## Entries taken from a collection
***

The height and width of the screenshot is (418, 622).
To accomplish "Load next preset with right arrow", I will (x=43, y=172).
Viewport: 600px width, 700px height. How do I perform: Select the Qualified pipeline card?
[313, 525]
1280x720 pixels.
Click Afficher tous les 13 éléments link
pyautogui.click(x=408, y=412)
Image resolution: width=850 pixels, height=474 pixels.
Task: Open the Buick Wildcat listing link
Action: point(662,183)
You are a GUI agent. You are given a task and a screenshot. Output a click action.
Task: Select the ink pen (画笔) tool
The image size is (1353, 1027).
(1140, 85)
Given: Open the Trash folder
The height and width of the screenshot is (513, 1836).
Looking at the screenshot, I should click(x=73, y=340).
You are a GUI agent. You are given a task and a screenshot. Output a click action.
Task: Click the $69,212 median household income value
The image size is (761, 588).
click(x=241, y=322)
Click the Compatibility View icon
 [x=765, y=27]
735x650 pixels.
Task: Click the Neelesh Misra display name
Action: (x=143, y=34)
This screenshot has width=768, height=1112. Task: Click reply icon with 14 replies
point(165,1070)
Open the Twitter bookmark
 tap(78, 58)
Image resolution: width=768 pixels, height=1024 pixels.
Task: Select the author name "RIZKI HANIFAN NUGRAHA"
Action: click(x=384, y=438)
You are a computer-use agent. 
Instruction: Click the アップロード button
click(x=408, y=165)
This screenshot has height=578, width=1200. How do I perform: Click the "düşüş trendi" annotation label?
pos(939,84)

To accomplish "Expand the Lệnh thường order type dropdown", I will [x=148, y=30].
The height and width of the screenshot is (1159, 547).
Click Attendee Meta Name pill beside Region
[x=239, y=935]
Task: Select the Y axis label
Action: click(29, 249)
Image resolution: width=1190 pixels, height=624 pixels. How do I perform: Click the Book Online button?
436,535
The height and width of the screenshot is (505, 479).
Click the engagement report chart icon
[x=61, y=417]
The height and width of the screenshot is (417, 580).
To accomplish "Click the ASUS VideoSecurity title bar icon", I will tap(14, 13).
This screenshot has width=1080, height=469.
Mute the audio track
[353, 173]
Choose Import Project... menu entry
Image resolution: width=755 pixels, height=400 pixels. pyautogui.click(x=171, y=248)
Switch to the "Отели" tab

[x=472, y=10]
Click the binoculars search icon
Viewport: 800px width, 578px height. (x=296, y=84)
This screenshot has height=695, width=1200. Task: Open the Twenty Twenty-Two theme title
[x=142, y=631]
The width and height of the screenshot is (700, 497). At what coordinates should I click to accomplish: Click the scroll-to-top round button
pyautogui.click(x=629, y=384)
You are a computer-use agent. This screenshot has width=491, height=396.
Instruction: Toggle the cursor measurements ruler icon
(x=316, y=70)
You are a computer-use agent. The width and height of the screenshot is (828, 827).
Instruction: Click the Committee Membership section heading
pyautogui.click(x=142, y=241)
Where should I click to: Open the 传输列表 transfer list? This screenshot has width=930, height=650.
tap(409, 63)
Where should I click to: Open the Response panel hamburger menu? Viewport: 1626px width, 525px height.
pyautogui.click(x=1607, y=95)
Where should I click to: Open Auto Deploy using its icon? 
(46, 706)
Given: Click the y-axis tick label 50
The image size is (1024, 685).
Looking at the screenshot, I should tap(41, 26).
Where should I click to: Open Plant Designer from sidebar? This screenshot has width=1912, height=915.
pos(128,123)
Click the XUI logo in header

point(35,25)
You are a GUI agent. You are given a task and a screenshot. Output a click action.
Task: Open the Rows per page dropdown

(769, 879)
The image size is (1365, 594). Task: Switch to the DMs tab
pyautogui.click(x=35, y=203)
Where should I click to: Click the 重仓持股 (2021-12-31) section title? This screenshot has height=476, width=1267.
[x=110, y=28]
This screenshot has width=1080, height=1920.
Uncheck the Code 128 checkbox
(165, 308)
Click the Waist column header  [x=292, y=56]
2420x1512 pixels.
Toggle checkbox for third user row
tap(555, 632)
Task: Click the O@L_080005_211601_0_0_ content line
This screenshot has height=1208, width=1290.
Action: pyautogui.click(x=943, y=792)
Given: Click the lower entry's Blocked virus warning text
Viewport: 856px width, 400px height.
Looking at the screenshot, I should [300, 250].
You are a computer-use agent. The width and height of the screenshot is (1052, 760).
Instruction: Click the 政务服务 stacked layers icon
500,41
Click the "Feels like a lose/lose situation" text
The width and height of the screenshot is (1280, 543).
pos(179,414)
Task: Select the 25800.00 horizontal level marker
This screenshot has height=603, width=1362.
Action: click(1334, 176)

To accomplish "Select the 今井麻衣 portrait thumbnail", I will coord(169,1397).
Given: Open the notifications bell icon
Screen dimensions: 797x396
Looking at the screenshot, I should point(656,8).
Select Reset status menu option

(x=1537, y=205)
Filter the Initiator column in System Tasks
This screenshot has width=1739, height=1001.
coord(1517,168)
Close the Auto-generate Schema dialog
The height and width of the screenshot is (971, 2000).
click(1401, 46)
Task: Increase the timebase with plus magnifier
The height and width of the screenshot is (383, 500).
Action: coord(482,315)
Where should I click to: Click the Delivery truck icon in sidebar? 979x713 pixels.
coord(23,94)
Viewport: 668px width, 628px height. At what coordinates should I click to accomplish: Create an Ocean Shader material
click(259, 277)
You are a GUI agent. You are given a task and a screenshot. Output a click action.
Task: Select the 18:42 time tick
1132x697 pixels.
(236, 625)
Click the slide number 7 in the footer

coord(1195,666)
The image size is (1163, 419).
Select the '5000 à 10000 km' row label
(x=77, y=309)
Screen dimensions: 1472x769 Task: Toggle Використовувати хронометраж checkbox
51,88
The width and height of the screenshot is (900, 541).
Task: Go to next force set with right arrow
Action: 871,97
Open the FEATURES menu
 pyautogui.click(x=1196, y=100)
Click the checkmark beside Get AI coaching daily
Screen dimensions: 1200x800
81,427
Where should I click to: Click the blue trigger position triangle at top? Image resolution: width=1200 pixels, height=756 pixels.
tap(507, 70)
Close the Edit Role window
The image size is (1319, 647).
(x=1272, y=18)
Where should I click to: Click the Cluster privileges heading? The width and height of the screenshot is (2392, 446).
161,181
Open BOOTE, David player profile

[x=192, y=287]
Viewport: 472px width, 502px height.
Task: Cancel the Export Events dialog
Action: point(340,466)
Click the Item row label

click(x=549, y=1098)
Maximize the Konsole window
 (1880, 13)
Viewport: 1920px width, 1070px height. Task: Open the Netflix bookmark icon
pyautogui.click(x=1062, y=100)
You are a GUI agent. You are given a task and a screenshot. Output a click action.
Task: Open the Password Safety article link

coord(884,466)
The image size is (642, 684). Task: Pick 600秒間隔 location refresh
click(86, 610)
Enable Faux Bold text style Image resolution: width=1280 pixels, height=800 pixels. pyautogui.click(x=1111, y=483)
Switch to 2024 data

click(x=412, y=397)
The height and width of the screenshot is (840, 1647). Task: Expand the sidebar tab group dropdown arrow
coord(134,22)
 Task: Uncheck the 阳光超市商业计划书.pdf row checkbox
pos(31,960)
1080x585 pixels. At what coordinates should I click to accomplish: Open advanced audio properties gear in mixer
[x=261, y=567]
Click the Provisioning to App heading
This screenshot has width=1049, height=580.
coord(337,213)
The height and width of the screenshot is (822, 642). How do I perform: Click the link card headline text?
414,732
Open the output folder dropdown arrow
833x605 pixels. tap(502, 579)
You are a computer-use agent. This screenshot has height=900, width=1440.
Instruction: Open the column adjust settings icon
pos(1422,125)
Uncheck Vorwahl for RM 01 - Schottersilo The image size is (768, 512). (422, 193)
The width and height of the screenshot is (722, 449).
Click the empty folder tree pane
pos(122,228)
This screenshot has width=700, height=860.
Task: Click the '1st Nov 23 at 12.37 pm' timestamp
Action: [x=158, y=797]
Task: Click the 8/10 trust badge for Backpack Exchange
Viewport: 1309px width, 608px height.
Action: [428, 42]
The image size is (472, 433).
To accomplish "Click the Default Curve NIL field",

***

## Required work
Copy out the range of lines above starting at the line with "is (1052, 760)." and ending at the line with "Filter the Initiator column in System Tasks", exactly and including both.

## Solution to the exercise
You are a computer-use agent. The width and height of the screenshot is (1052, 760).
Instruction: Click the 政务服务 stacked layers icon
500,41
Click the "Feels like a lose/lose situation" text
The width and height of the screenshot is (1280, 543).
pos(179,414)
Task: Select the 25800.00 horizontal level marker
This screenshot has height=603, width=1362.
Action: click(1334, 176)

To accomplish "Select the 今井麻衣 portrait thumbnail", I will coord(169,1397).
Given: Open the notifications bell icon
Screen dimensions: 797x396
Looking at the screenshot, I should point(656,8).
Select Reset status menu option

(x=1537, y=205)
Filter the Initiator column in System Tasks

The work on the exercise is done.